Copy each of the following records verbatim, preserving every line as given.

• • • •

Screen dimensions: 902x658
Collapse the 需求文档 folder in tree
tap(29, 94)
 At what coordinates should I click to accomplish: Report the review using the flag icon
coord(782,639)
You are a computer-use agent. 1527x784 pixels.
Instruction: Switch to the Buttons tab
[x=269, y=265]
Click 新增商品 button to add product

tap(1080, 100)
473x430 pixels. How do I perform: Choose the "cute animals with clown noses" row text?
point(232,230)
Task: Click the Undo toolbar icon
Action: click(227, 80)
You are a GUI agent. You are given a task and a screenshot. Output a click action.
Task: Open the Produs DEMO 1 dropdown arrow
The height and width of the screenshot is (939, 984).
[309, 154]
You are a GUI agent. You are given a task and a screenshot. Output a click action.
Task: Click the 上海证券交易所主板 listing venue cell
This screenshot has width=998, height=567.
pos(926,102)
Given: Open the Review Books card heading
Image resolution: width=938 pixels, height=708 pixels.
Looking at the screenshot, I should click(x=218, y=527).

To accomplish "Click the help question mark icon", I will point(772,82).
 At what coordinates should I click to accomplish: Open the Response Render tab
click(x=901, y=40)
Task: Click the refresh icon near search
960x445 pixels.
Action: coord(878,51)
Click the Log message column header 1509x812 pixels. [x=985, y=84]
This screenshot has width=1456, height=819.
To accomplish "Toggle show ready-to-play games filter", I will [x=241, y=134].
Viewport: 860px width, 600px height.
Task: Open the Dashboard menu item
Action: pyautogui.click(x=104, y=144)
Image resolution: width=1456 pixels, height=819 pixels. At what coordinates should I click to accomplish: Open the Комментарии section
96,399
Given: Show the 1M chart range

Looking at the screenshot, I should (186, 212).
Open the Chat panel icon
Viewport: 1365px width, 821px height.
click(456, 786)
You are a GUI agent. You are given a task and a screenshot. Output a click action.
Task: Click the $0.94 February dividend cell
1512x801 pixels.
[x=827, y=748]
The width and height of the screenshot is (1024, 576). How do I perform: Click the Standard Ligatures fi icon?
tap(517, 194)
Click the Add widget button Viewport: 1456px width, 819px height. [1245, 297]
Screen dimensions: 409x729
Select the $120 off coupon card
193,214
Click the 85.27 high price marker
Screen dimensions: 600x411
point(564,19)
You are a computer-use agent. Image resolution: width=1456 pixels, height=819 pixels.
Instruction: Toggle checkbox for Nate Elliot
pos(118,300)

• • • •

Output for this exercise:
Screen dimensions: 902x658
Collapse the 需求文档 folder in tree
tap(29, 94)
 At what coordinates should I click to accomplish: Report the review using the flag icon
coord(782,639)
You are a computer-use agent. 1527x784 pixels.
Instruction: Switch to the Buttons tab
[x=269, y=265]
Click 新增商品 button to add product

tap(1080, 100)
473x430 pixels. How do I perform: Choose the "cute animals with clown noses" row text?
point(232,230)
Task: Click the Undo toolbar icon
Action: click(227, 80)
You are a GUI agent. You are given a task and a screenshot. Output a click action.
Task: Open the Produs DEMO 1 dropdown arrow
The height and width of the screenshot is (939, 984).
[309, 154]
You are a GUI agent. You are given a task and a screenshot. Output a click action.
Task: Click the 上海证券交易所主板 listing venue cell
This screenshot has width=998, height=567.
pos(926,102)
Given: Open the Review Books card heading
Image resolution: width=938 pixels, height=708 pixels.
Looking at the screenshot, I should click(x=218, y=527).

To accomplish "Click the help question mark icon", I will point(772,82).
 At what coordinates should I click to accomplish: Open the Response Render tab
click(x=901, y=40)
Task: Click the refresh icon near search
960x445 pixels.
Action: coord(878,51)
Click the Log message column header 1509x812 pixels. [x=985, y=84]
This screenshot has width=1456, height=819.
To accomplish "Toggle show ready-to-play games filter", I will [x=241, y=134].
Viewport: 860px width, 600px height.
Task: Open the Dashboard menu item
Action: pyautogui.click(x=104, y=144)
Image resolution: width=1456 pixels, height=819 pixels. At what coordinates should I click to accomplish: Open the Комментарии section
96,399
Given: Show the 1M chart range

Looking at the screenshot, I should (186, 212).
Open the Chat panel icon
Viewport: 1365px width, 821px height.
click(456, 786)
You are a GUI agent. You are given a task and a screenshot. Output a click action.
Task: Click the $0.94 February dividend cell
1512x801 pixels.
[x=827, y=748]
The width and height of the screenshot is (1024, 576). How do I perform: Click the Standard Ligatures fi icon?
tap(517, 194)
Click the Add widget button Viewport: 1456px width, 819px height. [1245, 297]
Screen dimensions: 409x729
Select the $120 off coupon card
193,214
Click the 85.27 high price marker
Screen dimensions: 600x411
point(564,19)
You are a computer-use agent. Image resolution: width=1456 pixels, height=819 pixels.
Instruction: Toggle checkbox for Nate Elliot
pos(118,300)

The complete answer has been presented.